* begin Extracted entries *

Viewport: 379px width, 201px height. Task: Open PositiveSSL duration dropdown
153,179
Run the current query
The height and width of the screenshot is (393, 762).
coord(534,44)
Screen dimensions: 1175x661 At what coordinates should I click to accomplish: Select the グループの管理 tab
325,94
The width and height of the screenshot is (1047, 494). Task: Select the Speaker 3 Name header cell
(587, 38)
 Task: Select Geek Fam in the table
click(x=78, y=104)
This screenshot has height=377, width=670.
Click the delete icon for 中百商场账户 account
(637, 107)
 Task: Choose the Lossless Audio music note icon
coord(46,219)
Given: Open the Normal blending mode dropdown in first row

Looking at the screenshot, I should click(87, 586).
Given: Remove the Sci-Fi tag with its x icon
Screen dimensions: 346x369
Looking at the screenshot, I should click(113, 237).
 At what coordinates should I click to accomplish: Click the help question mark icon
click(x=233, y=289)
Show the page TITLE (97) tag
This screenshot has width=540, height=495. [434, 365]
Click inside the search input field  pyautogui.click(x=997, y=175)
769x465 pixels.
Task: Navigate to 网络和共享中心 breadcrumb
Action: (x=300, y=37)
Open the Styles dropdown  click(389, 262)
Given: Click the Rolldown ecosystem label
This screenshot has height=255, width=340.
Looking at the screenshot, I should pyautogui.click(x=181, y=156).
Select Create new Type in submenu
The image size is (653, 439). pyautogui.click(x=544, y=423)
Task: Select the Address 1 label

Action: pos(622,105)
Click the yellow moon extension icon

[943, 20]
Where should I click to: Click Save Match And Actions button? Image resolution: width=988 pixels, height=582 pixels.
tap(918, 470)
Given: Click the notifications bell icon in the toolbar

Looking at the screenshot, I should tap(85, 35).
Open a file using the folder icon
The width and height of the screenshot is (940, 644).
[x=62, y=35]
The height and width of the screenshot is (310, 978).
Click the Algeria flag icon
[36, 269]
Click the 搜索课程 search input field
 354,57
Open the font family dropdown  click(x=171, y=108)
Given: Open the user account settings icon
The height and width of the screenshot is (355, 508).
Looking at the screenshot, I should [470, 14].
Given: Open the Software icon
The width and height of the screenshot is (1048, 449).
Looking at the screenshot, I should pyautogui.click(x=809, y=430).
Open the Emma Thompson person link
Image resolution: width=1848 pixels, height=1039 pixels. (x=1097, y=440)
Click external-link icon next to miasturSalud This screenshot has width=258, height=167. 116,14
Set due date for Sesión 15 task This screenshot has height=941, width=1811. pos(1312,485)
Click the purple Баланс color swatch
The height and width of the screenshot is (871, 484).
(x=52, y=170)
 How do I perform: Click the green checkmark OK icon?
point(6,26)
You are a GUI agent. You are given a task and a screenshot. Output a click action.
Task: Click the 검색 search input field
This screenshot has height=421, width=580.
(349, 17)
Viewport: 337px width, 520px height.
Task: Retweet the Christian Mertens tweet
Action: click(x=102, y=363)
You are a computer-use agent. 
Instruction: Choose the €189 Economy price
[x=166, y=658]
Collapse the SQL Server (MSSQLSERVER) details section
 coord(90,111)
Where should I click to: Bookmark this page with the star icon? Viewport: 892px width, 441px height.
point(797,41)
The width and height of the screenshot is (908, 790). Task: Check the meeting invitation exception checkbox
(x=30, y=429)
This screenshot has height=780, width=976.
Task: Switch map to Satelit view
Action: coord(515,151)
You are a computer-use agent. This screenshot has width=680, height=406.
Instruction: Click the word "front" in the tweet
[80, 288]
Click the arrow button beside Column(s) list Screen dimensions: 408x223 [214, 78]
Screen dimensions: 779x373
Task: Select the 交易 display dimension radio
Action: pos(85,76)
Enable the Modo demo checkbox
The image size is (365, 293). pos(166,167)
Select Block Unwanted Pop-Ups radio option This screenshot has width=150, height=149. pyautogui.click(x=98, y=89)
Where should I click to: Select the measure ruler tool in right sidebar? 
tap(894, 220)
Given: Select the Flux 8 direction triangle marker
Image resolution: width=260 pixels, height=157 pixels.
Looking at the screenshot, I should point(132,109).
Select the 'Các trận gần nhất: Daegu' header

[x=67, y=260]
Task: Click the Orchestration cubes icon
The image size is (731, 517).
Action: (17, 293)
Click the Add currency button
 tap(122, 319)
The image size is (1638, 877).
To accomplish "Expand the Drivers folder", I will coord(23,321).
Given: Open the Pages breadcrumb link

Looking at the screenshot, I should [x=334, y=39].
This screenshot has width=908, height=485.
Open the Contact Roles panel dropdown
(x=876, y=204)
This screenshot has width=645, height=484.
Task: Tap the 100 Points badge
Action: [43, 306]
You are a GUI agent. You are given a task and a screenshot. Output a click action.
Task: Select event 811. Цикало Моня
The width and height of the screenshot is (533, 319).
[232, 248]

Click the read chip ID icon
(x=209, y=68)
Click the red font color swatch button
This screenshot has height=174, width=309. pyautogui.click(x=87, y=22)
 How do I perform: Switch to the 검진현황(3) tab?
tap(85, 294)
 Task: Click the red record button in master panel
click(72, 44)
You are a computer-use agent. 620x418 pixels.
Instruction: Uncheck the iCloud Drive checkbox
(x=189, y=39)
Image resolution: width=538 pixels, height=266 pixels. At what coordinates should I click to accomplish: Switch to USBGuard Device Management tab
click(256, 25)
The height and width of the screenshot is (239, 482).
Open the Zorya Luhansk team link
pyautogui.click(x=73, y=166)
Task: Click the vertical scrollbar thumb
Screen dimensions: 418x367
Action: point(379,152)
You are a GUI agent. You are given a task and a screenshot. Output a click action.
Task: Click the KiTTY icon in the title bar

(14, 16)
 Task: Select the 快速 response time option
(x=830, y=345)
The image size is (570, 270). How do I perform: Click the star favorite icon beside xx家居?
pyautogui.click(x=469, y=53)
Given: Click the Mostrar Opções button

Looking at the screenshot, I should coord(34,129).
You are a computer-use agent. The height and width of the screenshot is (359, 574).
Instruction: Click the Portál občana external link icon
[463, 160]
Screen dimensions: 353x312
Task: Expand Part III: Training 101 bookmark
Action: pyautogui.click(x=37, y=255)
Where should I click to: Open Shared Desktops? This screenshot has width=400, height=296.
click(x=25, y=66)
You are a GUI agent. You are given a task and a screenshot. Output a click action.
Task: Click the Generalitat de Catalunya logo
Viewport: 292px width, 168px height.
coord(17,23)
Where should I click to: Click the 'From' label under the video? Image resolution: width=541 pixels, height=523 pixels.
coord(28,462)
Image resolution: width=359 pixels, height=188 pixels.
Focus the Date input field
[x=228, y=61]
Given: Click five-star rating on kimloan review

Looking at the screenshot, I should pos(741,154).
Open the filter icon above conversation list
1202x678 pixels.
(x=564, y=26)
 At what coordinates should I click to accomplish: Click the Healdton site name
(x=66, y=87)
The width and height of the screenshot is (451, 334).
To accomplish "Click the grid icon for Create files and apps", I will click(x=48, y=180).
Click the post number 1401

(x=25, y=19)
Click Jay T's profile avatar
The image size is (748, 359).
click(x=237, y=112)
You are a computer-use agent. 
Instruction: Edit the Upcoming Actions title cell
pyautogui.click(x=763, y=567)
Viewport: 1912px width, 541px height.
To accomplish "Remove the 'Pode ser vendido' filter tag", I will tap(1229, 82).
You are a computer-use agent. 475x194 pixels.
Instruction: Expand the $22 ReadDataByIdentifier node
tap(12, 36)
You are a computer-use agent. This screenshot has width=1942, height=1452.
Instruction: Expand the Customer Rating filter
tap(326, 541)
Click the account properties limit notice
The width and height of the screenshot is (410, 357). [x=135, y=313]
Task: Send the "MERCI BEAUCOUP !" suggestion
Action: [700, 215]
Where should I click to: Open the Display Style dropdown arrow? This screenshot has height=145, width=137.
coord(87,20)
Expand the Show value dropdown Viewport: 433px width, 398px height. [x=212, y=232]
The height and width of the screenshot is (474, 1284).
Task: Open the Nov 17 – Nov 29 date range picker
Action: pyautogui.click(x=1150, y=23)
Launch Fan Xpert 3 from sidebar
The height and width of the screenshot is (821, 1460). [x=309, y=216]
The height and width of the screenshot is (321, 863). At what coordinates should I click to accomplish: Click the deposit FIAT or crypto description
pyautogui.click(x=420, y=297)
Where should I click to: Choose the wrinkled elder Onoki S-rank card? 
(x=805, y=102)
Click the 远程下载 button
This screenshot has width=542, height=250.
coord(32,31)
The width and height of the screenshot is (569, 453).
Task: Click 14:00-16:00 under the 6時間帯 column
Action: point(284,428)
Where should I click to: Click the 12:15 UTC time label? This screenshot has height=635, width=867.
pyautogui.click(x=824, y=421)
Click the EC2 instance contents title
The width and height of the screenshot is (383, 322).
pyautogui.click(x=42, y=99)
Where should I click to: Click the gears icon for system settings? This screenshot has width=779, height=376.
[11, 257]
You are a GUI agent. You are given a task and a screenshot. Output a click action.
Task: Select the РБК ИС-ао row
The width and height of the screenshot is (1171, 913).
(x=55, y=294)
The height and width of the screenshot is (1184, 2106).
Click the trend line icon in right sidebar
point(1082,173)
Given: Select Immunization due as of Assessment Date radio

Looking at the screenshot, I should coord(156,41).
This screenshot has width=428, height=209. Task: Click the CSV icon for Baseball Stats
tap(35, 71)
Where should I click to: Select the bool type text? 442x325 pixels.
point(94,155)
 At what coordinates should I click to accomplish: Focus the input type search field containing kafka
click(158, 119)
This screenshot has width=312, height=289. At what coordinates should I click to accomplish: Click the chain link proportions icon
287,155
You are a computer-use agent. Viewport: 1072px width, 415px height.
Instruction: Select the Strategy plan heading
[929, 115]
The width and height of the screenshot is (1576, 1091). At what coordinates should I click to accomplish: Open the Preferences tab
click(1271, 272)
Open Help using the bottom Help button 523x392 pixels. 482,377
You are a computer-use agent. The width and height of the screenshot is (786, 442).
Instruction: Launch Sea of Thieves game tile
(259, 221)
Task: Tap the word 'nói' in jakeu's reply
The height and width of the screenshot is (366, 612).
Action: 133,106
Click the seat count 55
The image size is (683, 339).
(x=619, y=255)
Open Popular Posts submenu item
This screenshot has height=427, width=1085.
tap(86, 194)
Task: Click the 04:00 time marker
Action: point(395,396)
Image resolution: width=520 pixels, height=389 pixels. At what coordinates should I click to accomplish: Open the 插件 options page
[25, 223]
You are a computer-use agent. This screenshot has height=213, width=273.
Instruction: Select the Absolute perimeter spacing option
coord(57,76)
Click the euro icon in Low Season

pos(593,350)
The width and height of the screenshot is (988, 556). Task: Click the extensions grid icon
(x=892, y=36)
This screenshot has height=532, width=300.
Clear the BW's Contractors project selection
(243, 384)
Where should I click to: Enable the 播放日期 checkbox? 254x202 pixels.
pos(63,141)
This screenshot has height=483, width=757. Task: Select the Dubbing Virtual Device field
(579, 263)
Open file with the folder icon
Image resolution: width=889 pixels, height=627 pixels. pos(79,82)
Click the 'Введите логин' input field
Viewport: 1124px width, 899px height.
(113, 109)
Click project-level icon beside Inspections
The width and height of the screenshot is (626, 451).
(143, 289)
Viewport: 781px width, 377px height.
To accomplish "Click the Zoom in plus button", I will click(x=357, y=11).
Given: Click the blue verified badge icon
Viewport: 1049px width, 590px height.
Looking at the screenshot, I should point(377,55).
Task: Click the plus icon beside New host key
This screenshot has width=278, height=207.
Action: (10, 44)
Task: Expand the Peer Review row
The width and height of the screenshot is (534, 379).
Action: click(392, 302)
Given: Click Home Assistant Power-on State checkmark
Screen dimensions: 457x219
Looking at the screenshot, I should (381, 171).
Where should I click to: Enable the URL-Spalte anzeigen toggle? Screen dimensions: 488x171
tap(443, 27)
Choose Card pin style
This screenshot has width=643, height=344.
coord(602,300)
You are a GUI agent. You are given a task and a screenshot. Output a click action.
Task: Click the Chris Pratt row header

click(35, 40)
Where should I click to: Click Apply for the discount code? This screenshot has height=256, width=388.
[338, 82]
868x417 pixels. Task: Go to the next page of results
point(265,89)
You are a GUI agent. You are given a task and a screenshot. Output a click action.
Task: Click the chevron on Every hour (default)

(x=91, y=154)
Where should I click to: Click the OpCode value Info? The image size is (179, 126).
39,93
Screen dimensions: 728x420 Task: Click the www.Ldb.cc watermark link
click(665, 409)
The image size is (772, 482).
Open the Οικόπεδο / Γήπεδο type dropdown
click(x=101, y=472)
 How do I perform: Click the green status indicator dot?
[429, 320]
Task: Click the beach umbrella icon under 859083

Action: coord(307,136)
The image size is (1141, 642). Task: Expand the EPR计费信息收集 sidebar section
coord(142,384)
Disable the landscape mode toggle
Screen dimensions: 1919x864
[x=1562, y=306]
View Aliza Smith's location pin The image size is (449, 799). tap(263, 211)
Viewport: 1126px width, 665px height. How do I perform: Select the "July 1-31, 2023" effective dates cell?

* end Extracted entries *

• _Aim of the task_: Reproduce, unchanged, the rows above that open with the line containing "Healdton site name" and close with the line containing "click(x=237, y=112)", including both of those lines.

• _Result of the task_:
 At what coordinates should I click to accomplish: Click the Healdton site name
(x=66, y=87)
The width and height of the screenshot is (451, 334).
To accomplish "Click the grid icon for Create files and apps", I will click(x=48, y=180).
Click the post number 1401

(x=25, y=19)
Click Jay T's profile avatar
The image size is (748, 359).
click(x=237, y=112)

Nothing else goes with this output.